Print every line below without adding or leaving out a single word.

INPUT RECORDS below:

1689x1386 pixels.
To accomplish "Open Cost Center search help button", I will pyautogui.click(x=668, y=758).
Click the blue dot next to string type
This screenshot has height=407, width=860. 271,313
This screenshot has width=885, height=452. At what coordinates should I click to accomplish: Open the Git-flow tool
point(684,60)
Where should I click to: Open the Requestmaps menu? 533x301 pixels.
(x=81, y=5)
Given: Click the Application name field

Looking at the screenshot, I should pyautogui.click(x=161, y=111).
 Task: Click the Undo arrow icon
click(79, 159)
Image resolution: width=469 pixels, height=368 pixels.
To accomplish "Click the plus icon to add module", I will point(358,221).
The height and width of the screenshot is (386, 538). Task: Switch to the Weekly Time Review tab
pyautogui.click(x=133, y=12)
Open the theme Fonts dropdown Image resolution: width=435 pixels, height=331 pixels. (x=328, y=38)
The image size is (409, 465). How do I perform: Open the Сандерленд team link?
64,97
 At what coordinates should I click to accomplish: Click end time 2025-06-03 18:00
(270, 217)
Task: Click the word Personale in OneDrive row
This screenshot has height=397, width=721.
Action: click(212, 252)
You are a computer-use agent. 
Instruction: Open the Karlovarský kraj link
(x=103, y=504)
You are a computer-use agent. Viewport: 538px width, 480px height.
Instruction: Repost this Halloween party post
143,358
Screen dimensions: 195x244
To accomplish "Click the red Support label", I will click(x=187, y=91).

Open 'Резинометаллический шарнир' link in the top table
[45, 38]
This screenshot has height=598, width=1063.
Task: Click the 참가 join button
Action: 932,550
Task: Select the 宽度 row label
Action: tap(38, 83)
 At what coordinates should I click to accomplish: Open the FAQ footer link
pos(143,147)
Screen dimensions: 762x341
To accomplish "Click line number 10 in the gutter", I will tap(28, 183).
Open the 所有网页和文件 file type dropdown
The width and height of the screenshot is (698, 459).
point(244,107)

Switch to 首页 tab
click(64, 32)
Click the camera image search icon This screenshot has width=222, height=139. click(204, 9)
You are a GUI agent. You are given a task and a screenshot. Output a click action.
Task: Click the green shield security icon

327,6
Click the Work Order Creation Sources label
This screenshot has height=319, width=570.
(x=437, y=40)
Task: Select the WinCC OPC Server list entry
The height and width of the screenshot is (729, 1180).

End of INPUT RECORDS.

■ SOLUTION TO THE PROBLEM:
1689x1386 pixels.
To accomplish "Open Cost Center search help button", I will pyautogui.click(x=668, y=758).
Click the blue dot next to string type
This screenshot has height=407, width=860. 271,313
This screenshot has width=885, height=452. At what coordinates should I click to accomplish: Open the Git-flow tool
point(684,60)
Where should I click to: Open the Requestmaps menu? 533x301 pixels.
(x=81, y=5)
Given: Click the Application name field

Looking at the screenshot, I should pyautogui.click(x=161, y=111).
 Task: Click the Undo arrow icon
click(79, 159)
Image resolution: width=469 pixels, height=368 pixels.
To accomplish "Click the plus icon to add module", I will point(358,221).
The height and width of the screenshot is (386, 538). Task: Switch to the Weekly Time Review tab
pyautogui.click(x=133, y=12)
Open the theme Fonts dropdown Image resolution: width=435 pixels, height=331 pixels. (x=328, y=38)
The image size is (409, 465). How do I perform: Open the Сандерленд team link?
64,97
 At what coordinates should I click to accomplish: Click end time 2025-06-03 18:00
(270, 217)
Task: Click the word Personale in OneDrive row
This screenshot has height=397, width=721.
Action: click(212, 252)
You are a computer-use agent. 
Instruction: Open the Karlovarský kraj link
(x=103, y=504)
You are a computer-use agent. Viewport: 538px width, 480px height.
Instruction: Repost this Halloween party post
143,358
Screen dimensions: 195x244
To accomplish "Click the red Support label", I will click(x=187, y=91).

Open 'Резинометаллический шарнир' link in the top table
[45, 38]
This screenshot has height=598, width=1063.
Task: Click the 참가 join button
Action: 932,550
Task: Select the 宽度 row label
Action: tap(38, 83)
 At what coordinates should I click to accomplish: Open the FAQ footer link
pos(143,147)
Screen dimensions: 762x341
To accomplish "Click line number 10 in the gutter", I will tap(28, 183).
Open the 所有网页和文件 file type dropdown
The width and height of the screenshot is (698, 459).
point(244,107)

Switch to 首页 tab
click(64, 32)
Click the camera image search icon This screenshot has width=222, height=139. click(204, 9)
You are a GUI agent. You are given a task and a screenshot. Output a click action.
Task: Click the green shield security icon

327,6
Click the Work Order Creation Sources label
This screenshot has height=319, width=570.
(x=437, y=40)
Task: Select the WinCC OPC Server list entry
The height and width of the screenshot is (729, 1180).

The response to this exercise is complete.